今回はNFTクリエイターでもあり、Twitterで話題となった『100日後に借金完済するぴぴぴ』の連載著者でもあるぴぴぴさんに取材を受けていただきました!
※前編を読まれていない方はこちらからどうぞ
<【ロングインタビュー/前編】『100日後に借金完済するぴぴぴ』はどのようにして生まれた?話題のNFTアーティストぴぴぴに迫る>
前後半に渡ってお送りする今回のインタビュー記事。前半は、ぴぴぴさんの人となりについて、後半はトップアーティストの目線からみたNFTアートのテクニックについて伺っていきます。

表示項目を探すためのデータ
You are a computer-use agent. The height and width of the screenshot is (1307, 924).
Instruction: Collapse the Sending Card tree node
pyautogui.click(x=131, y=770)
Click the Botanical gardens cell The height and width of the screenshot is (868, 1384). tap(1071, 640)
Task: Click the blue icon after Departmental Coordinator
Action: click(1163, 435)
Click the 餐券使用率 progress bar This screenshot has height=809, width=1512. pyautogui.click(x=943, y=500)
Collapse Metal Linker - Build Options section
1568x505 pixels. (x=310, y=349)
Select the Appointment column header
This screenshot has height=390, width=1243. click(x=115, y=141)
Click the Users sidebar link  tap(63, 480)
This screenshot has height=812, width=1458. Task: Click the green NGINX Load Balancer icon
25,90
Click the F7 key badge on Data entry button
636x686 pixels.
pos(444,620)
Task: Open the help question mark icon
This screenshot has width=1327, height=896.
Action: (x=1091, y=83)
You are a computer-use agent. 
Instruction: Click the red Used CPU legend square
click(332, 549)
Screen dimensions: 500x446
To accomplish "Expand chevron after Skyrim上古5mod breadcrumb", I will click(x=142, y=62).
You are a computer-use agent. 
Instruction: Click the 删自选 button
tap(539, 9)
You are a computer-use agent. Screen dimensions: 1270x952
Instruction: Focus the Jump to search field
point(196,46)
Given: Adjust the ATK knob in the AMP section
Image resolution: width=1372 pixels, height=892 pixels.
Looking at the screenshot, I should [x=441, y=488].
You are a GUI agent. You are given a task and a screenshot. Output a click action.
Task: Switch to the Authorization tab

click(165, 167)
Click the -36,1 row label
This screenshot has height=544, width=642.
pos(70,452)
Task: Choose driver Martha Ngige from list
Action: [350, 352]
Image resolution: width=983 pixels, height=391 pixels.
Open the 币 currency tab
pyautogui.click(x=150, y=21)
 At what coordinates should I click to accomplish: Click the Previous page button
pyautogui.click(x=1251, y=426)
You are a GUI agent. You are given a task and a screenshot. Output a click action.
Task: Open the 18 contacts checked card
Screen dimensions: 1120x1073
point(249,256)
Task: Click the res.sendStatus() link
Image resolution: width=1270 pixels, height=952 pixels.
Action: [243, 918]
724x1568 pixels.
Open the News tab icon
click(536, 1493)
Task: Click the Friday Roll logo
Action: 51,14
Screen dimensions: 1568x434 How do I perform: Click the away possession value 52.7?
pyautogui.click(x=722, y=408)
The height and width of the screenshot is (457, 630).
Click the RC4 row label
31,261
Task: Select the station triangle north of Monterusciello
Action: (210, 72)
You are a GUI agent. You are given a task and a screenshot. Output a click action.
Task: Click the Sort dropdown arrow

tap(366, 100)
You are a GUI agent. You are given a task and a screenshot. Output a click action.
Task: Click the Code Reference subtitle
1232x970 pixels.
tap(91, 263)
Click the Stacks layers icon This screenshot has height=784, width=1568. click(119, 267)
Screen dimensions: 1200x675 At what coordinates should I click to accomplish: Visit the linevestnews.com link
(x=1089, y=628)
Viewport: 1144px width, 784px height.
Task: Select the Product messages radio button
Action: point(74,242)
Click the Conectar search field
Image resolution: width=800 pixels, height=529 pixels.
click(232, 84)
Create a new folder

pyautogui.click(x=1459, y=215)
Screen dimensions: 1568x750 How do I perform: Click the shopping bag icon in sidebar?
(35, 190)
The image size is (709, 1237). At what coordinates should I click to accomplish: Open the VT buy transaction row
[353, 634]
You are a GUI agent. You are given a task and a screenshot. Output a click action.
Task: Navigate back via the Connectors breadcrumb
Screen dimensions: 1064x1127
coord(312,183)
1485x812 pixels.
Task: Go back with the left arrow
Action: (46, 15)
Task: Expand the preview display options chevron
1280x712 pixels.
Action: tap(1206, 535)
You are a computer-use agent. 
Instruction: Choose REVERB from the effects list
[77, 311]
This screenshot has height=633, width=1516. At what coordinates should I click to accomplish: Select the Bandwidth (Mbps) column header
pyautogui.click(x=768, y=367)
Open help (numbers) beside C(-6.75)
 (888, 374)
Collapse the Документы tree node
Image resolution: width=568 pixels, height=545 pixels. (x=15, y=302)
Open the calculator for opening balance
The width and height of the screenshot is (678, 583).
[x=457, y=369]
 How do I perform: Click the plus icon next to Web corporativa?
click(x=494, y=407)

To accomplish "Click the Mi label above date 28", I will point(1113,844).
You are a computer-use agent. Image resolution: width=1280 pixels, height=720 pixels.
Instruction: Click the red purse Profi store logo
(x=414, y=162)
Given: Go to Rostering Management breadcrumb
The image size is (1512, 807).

課題の要件:
A – インタビュー記事から、「今回はNFTクリエイターでも」という語句を含む箇所を始点とし、「ックについて伺っていきます。」の後で終わる部分を一字一句違えずに抜き出してください。
B – インタビュー記事を、示されている最後の文の後から書き継いでください。

課題の結果:
A –
今回はNFTクリエイターでもあり、Twitterで話題となった『100日後に借金完済するぴぴぴ』の連載著者でもあるぴぴぴさんに取材を受けていただきました!
※前編を読まれていない方はこちらからどうぞ
<【ロングインタビュー/前編】『100日後に借金完済するぴぴぴ』はどのようにして生まれた?話題のNFTアーティストぴぴぴに迫る>
前後半に渡ってお送りする今回のインタビュー記事。前半は、ぴぴぴさんの人となりについて、後半はトップアーティストの目線からみたNFTアートのテクニックについて伺っていきます。

B –
ぴぴぴ。NFTアーティスト。Twitter4,686フォロワー。NFT作品総取引額20ETH超。2021年12月1日からTwitterで連載がスタートした四コマ漫画『100日後に借金完済するぴぴぴ』は大きな波紋を呼び、『97日目』の投稿は自身初の1,000いいねも突破。その後、英語版に翻訳もされる。借金返済のために描いた渾身のfoundation初作品「A Fallen Mind」は、一晩で13.37ETH(当時約360万円)という超高額で落札された。2022年4月現在は自身もdiscord上でファンクラブコミュニティを構えるSoudanNFTでの活動や、Generative作品「kyomugao」の制作に取り掛かっている。NFTアート界を代表する注目のひとりである。
絵のタッチについて
西川:後半からはぴぴぴさんの制作話を聞いていきたいと思います。普段は何を使って、デジタルアートを描かれていますか?
ぴぴぴ:メインはiPadです。ソフトはプロクリエイトを使っています!
西川:プロクリエイト以外に使っているソフトはありますか?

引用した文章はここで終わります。